To be done => In the forum thread on a Waterford commuter bike shown below, condense the paragraph beginning "I initially planned to leave the fenders off" into a brief bulleted list that retains its main facts.

--- Start of Text excerpt ---

# Waterford commuter



## tarwheel2 (Jul 7, 2005)

Here are some shots of my newest bike, a Waterford RST-22 that I plan to use for commuting and light touring. Picked up the frame, fork and headset for a nice price and swapped most of the parts from my Bob Jackson touring bike for the build. I found the BJ a little harsh riding for daily commuting, and the Waterford is a perfect fit. It's specs are very close to the Salsa Casseroll I got in the spring, and I like it so much that I didn't have to think twice about buying the Waterford. The components are mostly Dura-Ace 9-speed triple, with Open Pro wheels w/ Ultegra hubs.

I initially planned to leave the fenders off and ride this bike on good weather days, and the Salsa on rainy days, but after 8 straight days of rain in NC, I decided that fenders are a must. The frame has mounts for fenders and racks, but oddly no pump peg. It rides like a dream, much more compliant than the BJ, so I assume it also won't be able to handle as heavy loads. So I might just hang onto the BJ in case I ever do that cross-country tour I've been wanting to do for the past 40 years.

My only complaint so far is that the paint apparently chips if you look at it wrong. It had a few chips when I got it, so I carefully touched up all the spots with factory paint. However, I noticed a few more after the build, around the seat binder bolt, derailleur hanger, etc.


----------



## MB1 (Jan 27, 2004)

Needs down tube shifters.

BTW I believe we ride the same size frame. Be sure to lock your garage!!! :yikes:


----------



## tarwheel2 (Jul 7, 2005)

I love my bar-ends. If the STIs ever wear out on my other bikes, I'll be putting DA bar-ends on them.

I'm a bit worried about leaving this locked at the bike rack at my new work place, so I'm gonna try sneaking into my office and hopefully nobody will complain.


----------



## commutenow (Sep 26, 2004)

Beautiful Waterford and I like the barend shifters.

--- End of Text excerpt ---
--- Start of Given entries ---

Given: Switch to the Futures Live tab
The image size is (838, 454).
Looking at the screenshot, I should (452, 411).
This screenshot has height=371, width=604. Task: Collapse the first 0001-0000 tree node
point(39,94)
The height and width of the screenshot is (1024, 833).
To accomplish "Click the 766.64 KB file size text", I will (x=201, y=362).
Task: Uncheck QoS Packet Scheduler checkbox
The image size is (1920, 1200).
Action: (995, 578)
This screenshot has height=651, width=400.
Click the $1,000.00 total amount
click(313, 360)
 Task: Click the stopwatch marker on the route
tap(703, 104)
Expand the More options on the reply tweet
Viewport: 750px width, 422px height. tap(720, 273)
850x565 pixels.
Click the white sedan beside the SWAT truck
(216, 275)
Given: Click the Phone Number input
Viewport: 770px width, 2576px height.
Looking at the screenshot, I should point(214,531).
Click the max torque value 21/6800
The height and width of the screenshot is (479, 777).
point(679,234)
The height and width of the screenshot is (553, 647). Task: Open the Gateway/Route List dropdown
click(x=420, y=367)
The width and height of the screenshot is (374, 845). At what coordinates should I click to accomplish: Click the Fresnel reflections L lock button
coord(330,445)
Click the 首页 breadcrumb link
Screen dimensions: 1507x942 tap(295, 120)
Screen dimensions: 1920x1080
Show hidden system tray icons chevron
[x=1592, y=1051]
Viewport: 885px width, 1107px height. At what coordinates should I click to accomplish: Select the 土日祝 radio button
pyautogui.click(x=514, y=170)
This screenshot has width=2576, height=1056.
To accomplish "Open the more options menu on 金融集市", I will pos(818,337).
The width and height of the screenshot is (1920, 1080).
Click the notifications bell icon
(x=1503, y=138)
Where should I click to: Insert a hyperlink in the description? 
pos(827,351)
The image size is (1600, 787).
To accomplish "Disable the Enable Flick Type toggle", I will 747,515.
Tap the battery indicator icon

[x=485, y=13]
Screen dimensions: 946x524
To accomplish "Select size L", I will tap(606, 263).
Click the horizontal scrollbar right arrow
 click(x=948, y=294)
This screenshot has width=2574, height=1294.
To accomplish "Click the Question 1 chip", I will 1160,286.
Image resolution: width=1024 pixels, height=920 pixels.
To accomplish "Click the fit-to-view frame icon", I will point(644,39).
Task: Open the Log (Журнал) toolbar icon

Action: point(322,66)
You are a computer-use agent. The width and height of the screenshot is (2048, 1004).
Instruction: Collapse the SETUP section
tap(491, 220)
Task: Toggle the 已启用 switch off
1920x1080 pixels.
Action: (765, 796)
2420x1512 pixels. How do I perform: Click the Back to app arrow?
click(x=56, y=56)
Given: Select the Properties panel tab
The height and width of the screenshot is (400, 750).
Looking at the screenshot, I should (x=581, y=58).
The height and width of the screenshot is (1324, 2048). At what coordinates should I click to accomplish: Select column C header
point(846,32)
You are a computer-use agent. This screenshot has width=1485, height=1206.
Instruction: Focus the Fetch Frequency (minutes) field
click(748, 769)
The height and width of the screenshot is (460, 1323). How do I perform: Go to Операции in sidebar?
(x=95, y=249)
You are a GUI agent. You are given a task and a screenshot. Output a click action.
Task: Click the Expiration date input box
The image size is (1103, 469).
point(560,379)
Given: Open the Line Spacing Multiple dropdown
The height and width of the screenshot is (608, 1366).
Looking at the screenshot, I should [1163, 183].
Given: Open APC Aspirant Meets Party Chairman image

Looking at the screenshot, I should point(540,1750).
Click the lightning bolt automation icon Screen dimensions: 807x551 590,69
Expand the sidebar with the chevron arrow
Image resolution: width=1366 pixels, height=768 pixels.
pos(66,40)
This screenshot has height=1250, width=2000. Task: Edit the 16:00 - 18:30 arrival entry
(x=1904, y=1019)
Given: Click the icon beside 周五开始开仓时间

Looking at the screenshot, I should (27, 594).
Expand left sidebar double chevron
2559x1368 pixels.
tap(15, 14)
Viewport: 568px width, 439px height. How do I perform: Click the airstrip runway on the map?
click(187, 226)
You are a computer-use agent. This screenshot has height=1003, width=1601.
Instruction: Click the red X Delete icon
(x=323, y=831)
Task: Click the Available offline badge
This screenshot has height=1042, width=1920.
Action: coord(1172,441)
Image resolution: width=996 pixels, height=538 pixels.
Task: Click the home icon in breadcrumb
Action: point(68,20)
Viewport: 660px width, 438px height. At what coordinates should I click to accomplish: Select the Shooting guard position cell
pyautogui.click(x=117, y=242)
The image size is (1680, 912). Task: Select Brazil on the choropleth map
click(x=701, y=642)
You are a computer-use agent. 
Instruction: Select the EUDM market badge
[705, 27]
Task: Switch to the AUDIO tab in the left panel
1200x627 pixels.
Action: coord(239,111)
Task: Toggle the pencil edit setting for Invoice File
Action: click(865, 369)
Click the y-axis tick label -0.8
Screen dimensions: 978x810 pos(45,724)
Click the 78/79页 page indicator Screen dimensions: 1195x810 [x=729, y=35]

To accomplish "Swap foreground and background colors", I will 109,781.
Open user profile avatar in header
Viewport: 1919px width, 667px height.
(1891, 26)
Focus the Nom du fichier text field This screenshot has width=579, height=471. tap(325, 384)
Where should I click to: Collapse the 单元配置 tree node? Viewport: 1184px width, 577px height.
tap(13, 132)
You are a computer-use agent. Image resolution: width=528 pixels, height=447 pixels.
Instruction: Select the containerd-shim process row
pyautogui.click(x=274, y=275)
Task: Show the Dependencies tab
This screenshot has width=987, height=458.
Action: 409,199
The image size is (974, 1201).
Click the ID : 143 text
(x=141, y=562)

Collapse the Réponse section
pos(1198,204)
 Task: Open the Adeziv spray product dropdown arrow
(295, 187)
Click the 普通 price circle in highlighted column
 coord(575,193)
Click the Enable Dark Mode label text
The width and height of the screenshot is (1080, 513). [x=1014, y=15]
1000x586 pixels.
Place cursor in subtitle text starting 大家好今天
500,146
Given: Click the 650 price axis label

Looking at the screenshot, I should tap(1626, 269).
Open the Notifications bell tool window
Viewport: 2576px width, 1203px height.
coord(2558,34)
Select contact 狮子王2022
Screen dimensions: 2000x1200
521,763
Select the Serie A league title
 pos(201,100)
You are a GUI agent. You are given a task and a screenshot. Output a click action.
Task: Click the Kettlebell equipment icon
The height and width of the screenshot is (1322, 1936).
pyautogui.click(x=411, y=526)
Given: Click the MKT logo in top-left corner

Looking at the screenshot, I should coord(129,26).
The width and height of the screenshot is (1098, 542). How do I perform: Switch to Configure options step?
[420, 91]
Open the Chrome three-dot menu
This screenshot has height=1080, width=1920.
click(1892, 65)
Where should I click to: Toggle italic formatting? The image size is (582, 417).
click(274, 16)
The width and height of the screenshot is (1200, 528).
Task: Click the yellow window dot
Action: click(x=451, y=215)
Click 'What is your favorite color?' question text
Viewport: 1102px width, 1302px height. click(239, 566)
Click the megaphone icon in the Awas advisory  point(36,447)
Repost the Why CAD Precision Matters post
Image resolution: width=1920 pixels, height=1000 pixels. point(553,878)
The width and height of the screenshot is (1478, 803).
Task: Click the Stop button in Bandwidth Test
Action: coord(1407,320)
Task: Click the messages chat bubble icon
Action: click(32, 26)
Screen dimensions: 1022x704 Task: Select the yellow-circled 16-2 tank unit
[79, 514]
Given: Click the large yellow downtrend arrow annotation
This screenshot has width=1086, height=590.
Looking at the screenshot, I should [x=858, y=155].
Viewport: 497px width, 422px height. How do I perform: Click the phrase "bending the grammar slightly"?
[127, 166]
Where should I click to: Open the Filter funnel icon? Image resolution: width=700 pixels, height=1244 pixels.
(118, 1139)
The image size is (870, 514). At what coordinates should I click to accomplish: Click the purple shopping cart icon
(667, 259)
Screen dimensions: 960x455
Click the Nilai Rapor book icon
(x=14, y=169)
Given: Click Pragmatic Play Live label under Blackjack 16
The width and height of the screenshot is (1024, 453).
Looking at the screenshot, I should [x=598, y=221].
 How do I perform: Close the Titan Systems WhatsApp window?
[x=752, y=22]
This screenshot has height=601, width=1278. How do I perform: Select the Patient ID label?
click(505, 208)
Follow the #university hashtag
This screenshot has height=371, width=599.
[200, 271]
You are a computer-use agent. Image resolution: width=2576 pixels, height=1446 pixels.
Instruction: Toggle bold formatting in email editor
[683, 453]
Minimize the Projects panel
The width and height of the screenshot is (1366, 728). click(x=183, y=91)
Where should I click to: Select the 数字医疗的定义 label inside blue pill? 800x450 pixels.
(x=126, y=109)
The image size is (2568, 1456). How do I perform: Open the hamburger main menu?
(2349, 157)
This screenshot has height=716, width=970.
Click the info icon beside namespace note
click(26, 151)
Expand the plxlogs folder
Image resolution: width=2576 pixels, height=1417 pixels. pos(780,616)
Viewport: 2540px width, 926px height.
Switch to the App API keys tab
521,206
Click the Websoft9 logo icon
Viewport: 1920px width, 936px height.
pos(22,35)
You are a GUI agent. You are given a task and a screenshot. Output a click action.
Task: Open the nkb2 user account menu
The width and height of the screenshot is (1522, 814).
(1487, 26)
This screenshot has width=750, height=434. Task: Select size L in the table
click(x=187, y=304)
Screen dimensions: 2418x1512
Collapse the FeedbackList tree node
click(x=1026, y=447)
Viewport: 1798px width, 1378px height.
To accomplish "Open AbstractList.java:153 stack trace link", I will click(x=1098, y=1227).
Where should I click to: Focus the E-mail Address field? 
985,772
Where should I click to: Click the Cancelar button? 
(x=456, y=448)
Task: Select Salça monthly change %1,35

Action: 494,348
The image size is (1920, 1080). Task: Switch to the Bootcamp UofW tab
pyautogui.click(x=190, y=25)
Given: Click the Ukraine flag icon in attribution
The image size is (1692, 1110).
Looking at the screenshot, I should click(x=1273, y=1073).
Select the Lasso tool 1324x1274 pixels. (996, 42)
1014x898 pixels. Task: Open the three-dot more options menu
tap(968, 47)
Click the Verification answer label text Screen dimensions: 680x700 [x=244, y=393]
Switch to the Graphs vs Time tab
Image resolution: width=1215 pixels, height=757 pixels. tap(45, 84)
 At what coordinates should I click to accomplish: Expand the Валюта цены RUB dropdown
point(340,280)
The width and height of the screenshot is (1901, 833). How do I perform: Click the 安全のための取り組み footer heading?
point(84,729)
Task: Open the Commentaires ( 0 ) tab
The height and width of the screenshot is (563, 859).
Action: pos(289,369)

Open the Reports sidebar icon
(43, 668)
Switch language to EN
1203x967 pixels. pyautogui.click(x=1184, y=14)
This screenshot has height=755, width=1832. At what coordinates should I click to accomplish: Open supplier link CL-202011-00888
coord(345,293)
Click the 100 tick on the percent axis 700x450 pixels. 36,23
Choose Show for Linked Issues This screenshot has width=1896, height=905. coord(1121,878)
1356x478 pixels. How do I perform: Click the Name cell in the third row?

--- End of Given entries ---

Solution =>
- The original plan was to ride the Waterford without fenders on good-weather days and the Salsa on rainy days.
- After eight straight days of rain in NC, the writer decided fenders were necessary.
- The frame has fender and rack mounts but no pump peg.
- It rides much more compliantly than the BJ, so the writer assumes it cannot handle loads as heavy.
- The writer may keep the BJ for a cross-country tour they have wanted to do for 40 years.